Your reply should hold every record exactly as given, with no pictures in it.

^^^^^^^^^^^^^^^^

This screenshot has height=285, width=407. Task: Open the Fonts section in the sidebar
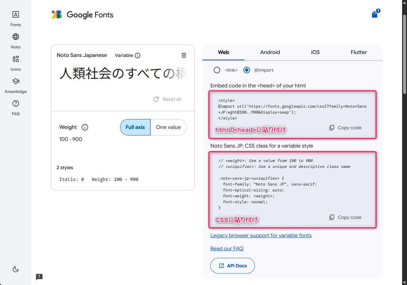15,18
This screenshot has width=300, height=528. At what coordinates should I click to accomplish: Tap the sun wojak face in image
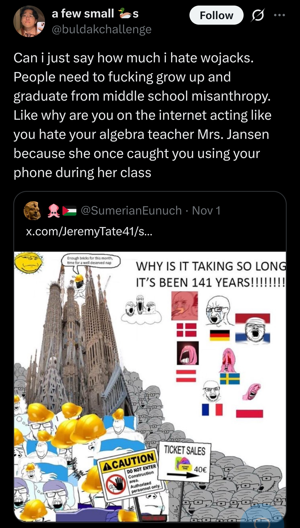point(28,263)
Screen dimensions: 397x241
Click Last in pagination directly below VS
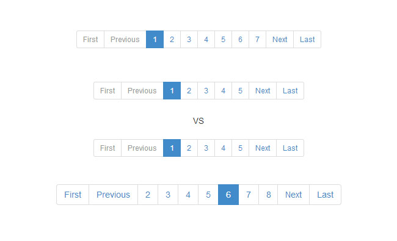tap(290, 148)
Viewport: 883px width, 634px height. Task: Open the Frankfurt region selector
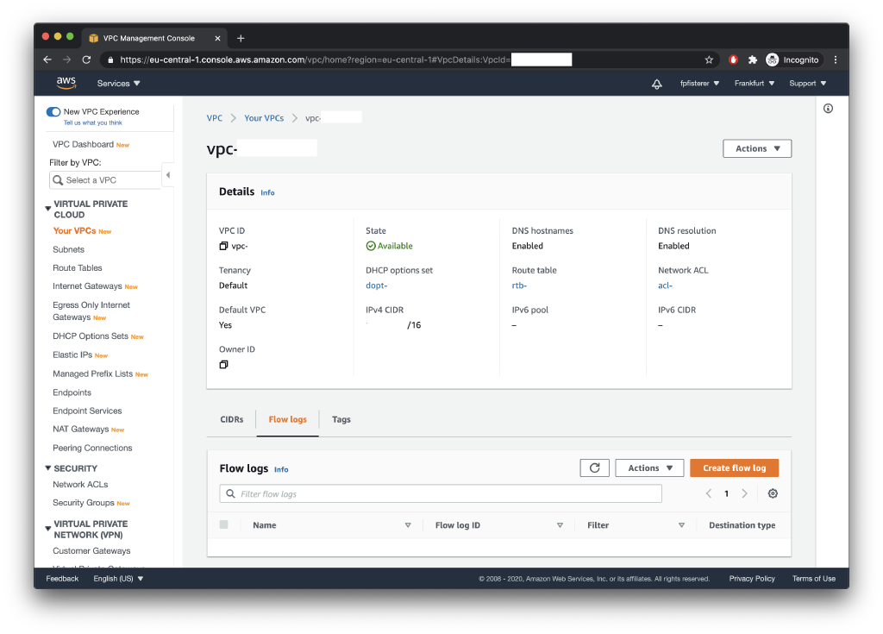(x=752, y=83)
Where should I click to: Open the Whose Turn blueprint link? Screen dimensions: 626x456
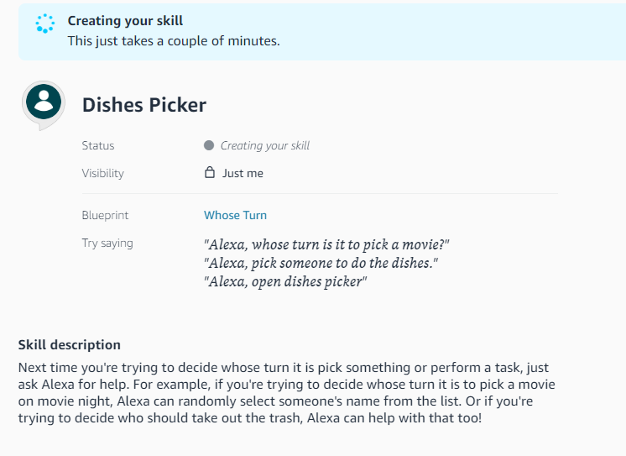coord(235,215)
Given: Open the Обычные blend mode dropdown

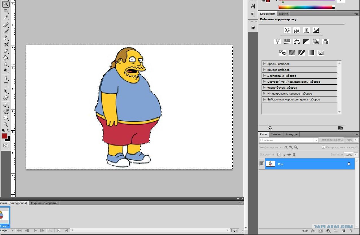Looking at the screenshot, I should pyautogui.click(x=289, y=140).
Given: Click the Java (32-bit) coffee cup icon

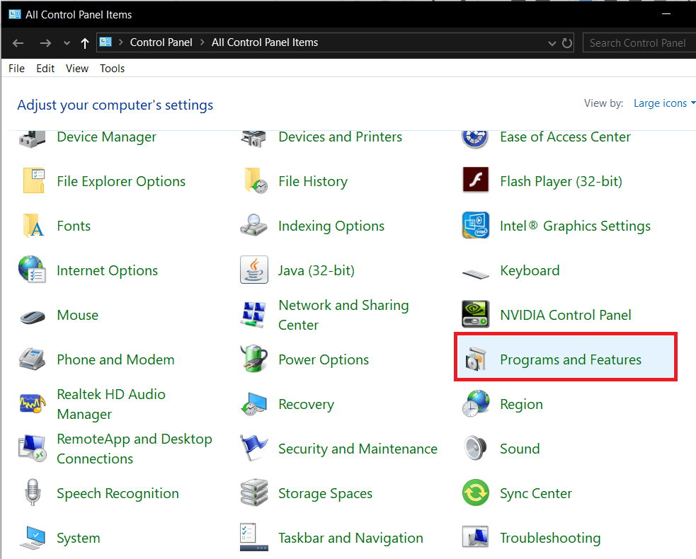Looking at the screenshot, I should click(254, 270).
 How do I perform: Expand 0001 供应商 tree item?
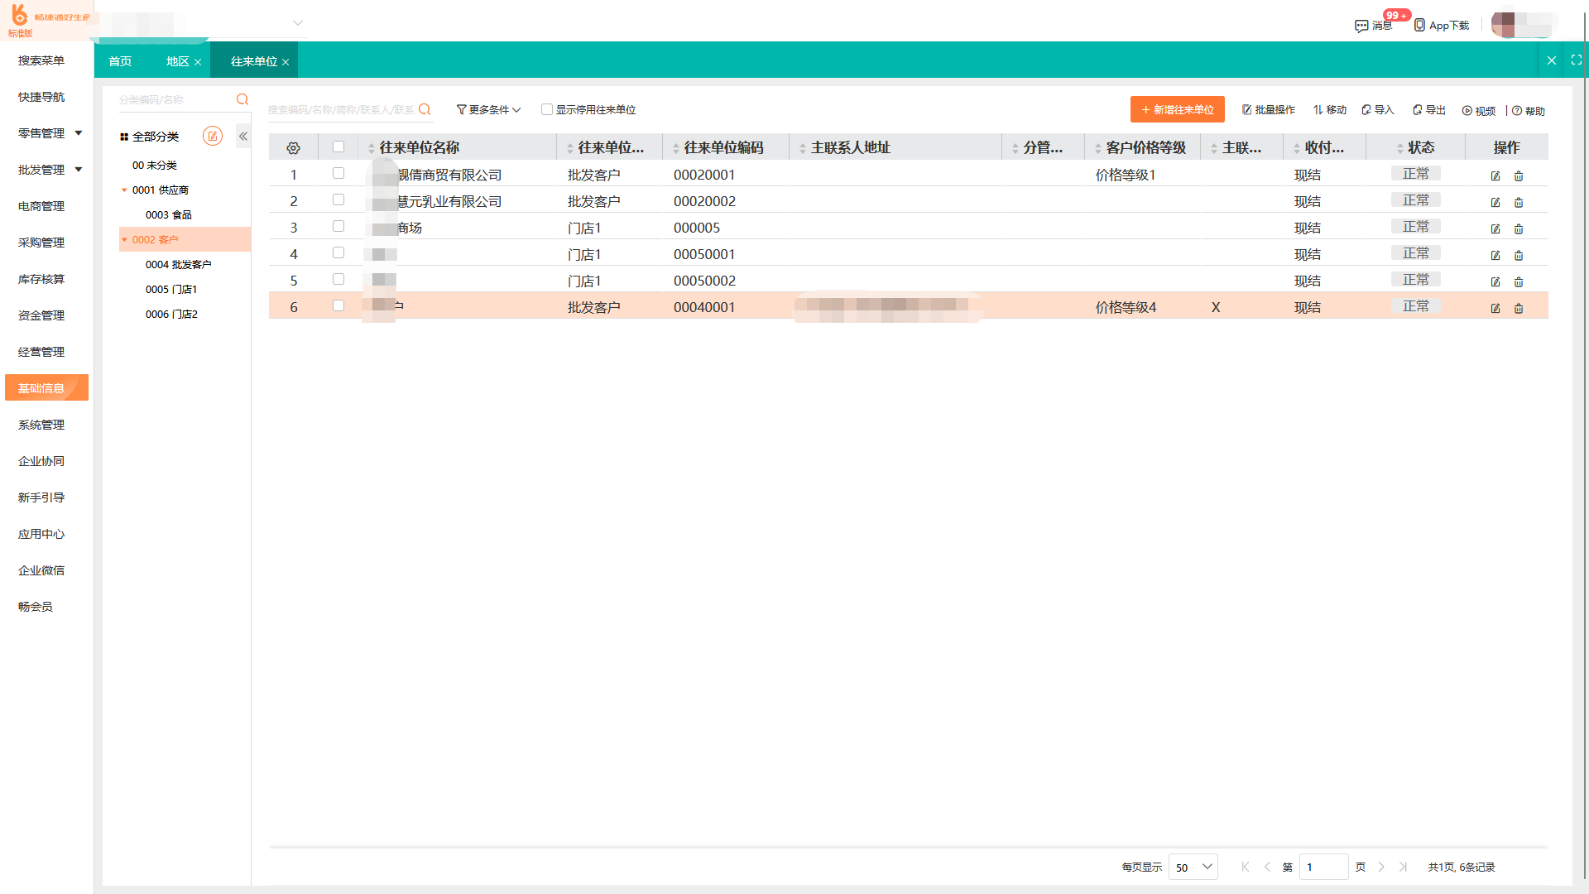pyautogui.click(x=124, y=190)
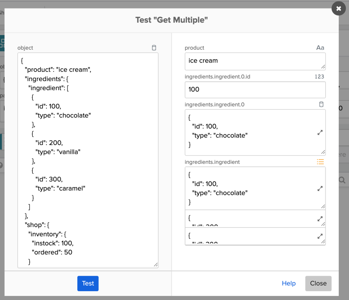Click the greyed input ending in 0 behind dialog

tap(341, 108)
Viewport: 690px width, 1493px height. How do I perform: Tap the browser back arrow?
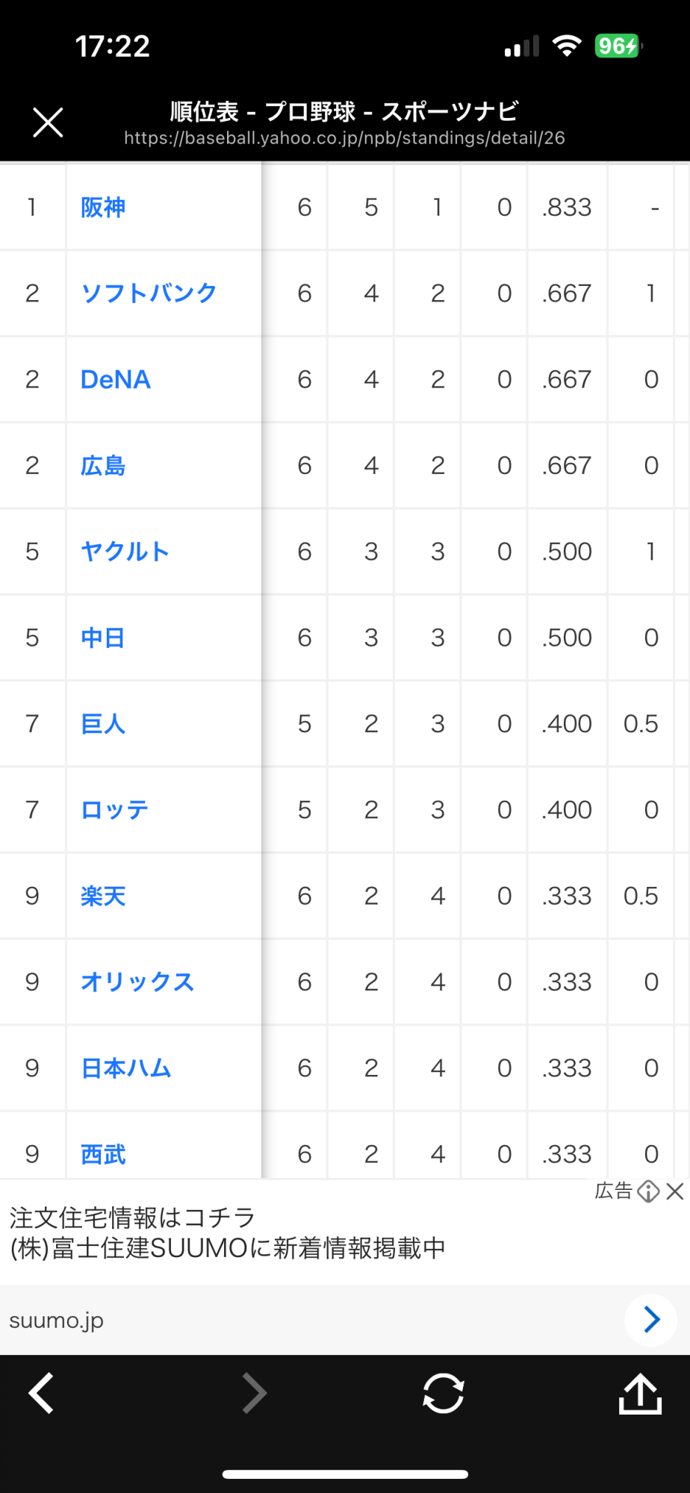[x=42, y=1393]
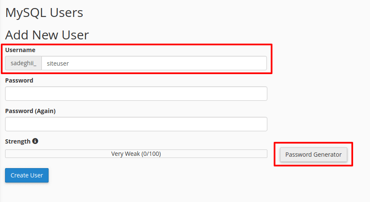The width and height of the screenshot is (370, 202).
Task: Click the blue Create User button
Action: (27, 175)
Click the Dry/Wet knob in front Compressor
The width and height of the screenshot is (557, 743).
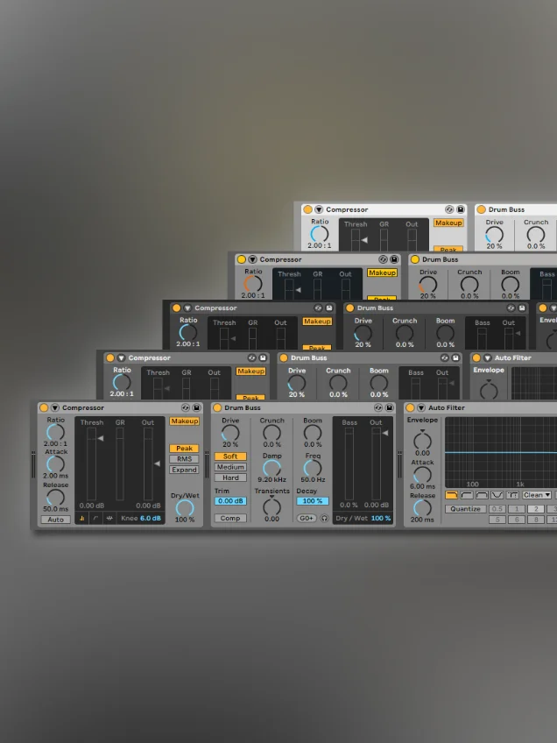click(x=185, y=507)
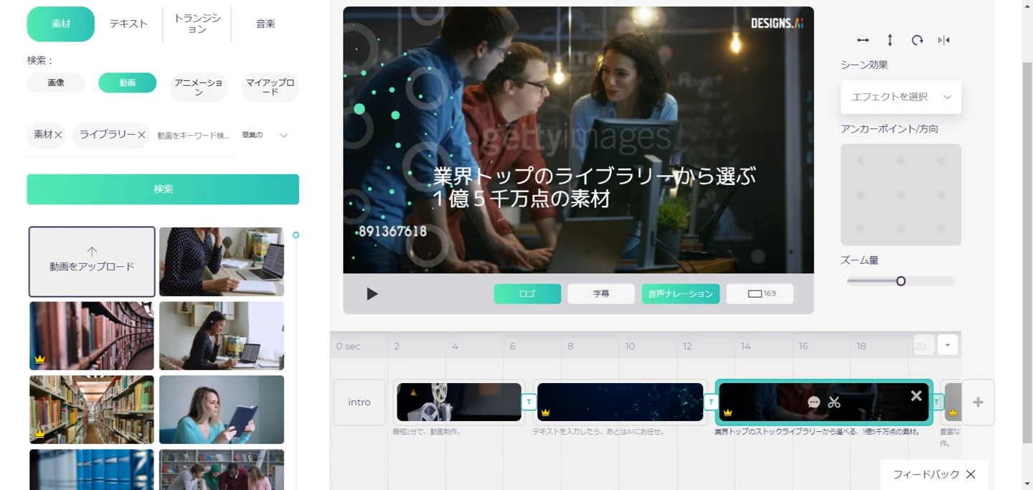Click the green 検索 search button

[x=163, y=189]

^^^^^^^^^^^^^^^^

SOLUTION TO THIS EXERCISE:
This screenshot has height=285, width=407. Task: Open the Fonts section in the sidebar
15,18
This screenshot has width=300, height=528. At what coordinates should I click to accomplish: Tap the sun wojak face in image
point(28,263)
Screen dimensions: 397x241
Click Last in pagination directly below VS
tap(290, 148)
Viewport: 883px width, 634px height. Task: Open the Frankfurt region selector
(x=752, y=83)
Where should I click to: Open the Whose Turn blueprint link? Screen dimensions: 626x456
coord(235,215)
Given: Open the Обычные blend mode dropdown

Looking at the screenshot, I should pyautogui.click(x=289, y=140).
Given: Click the Java (32-bit) coffee cup icon

Looking at the screenshot, I should click(254, 270).
 How do I perform: Expand 0001 供应商 tree item?
pyautogui.click(x=124, y=190)
Click the greyed input ending in 0 behind dialog

tap(341, 108)
Viewport: 690px width, 1493px height. How do I perform: Tap the browser back arrow?
[x=42, y=1393]
The width and height of the screenshot is (370, 202).
Task: Click the blue Create User button
Action: (27, 175)
Click the Dry/Wet knob in front Compressor
The width and height of the screenshot is (557, 743).
click(x=185, y=507)
Click the green 検索 search button

[x=163, y=189]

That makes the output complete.